'''

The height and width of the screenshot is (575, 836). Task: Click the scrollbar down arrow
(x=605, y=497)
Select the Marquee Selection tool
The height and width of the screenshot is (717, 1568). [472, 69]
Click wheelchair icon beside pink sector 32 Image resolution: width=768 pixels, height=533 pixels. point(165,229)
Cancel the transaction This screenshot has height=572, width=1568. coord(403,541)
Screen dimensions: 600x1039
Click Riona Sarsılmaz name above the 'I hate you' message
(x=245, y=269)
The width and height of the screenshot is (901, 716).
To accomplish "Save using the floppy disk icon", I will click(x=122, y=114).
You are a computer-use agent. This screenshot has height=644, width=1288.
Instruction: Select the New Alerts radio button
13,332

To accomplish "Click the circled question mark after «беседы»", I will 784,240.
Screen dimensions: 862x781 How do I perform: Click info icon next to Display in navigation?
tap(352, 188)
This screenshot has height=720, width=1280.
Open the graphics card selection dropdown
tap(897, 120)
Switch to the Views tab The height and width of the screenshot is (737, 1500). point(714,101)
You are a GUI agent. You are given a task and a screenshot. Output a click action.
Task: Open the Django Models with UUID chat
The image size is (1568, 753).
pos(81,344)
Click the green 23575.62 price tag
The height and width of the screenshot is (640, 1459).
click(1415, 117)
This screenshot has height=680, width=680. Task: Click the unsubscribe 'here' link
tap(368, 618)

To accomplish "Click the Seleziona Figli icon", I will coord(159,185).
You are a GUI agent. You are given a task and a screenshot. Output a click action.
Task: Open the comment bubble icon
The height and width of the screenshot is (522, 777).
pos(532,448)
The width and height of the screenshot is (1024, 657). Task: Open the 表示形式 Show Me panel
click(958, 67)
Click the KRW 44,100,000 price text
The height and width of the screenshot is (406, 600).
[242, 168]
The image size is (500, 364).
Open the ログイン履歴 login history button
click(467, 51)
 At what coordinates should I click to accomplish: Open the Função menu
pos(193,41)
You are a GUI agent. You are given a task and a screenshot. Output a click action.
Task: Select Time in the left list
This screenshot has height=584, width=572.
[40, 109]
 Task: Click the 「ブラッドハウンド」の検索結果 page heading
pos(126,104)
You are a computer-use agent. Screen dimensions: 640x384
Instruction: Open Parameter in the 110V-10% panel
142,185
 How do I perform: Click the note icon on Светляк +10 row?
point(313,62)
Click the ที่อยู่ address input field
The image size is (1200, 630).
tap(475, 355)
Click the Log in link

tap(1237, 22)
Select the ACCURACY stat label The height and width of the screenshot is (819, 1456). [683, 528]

'''

Your goal :: The full listing above should be restated word for word.

Response area ::
The height and width of the screenshot is (575, 836). Task: Click the scrollbar down arrow
(x=605, y=497)
Select the Marquee Selection tool
The height and width of the screenshot is (717, 1568). [472, 69]
Click wheelchair icon beside pink sector 32 Image resolution: width=768 pixels, height=533 pixels. point(165,229)
Cancel the transaction This screenshot has height=572, width=1568. coord(403,541)
Screen dimensions: 600x1039
Click Riona Sarsılmaz name above the 'I hate you' message
(x=245, y=269)
The width and height of the screenshot is (901, 716).
To accomplish "Save using the floppy disk icon", I will click(x=122, y=114).
You are a computer-use agent. This screenshot has height=644, width=1288.
Instruction: Select the New Alerts radio button
13,332

To accomplish "Click the circled question mark after «беседы»", I will 784,240.
Screen dimensions: 862x781 How do I perform: Click info icon next to Display in navigation?
tap(352, 188)
This screenshot has height=720, width=1280.
Open the graphics card selection dropdown
tap(897, 120)
Switch to the Views tab The height and width of the screenshot is (737, 1500). point(714,101)
You are a GUI agent. You are given a task and a screenshot. Output a click action.
Task: Open the Django Models with UUID chat
The image size is (1568, 753).
pos(81,344)
Click the green 23575.62 price tag
The height and width of the screenshot is (640, 1459).
click(1415, 117)
This screenshot has height=680, width=680. Task: Click the unsubscribe 'here' link
tap(368, 618)

To accomplish "Click the Seleziona Figli icon", I will coord(159,185).
You are a GUI agent. You are given a task and a screenshot. Output a click action.
Task: Open the comment bubble icon
The height and width of the screenshot is (522, 777).
pos(532,448)
The width and height of the screenshot is (1024, 657). Task: Open the 表示形式 Show Me panel
click(958, 67)
Click the KRW 44,100,000 price text
The height and width of the screenshot is (406, 600).
[242, 168]
The image size is (500, 364).
Open the ログイン履歴 login history button
click(467, 51)
 At what coordinates should I click to accomplish: Open the Função menu
pos(193,41)
You are a GUI agent. You are given a task and a screenshot. Output a click action.
Task: Select Time in the left list
This screenshot has height=584, width=572.
[40, 109]
 Task: Click the 「ブラッドハウンド」の検索結果 page heading
pos(126,104)
You are a computer-use agent. Screen dimensions: 640x384
Instruction: Open Parameter in the 110V-10% panel
142,185
 How do I perform: Click the note icon on Светляк +10 row?
point(313,62)
Click the ที่อยู่ address input field
The image size is (1200, 630).
tap(475, 355)
Click the Log in link

tap(1237, 22)
Select the ACCURACY stat label The height and width of the screenshot is (819, 1456). [683, 528]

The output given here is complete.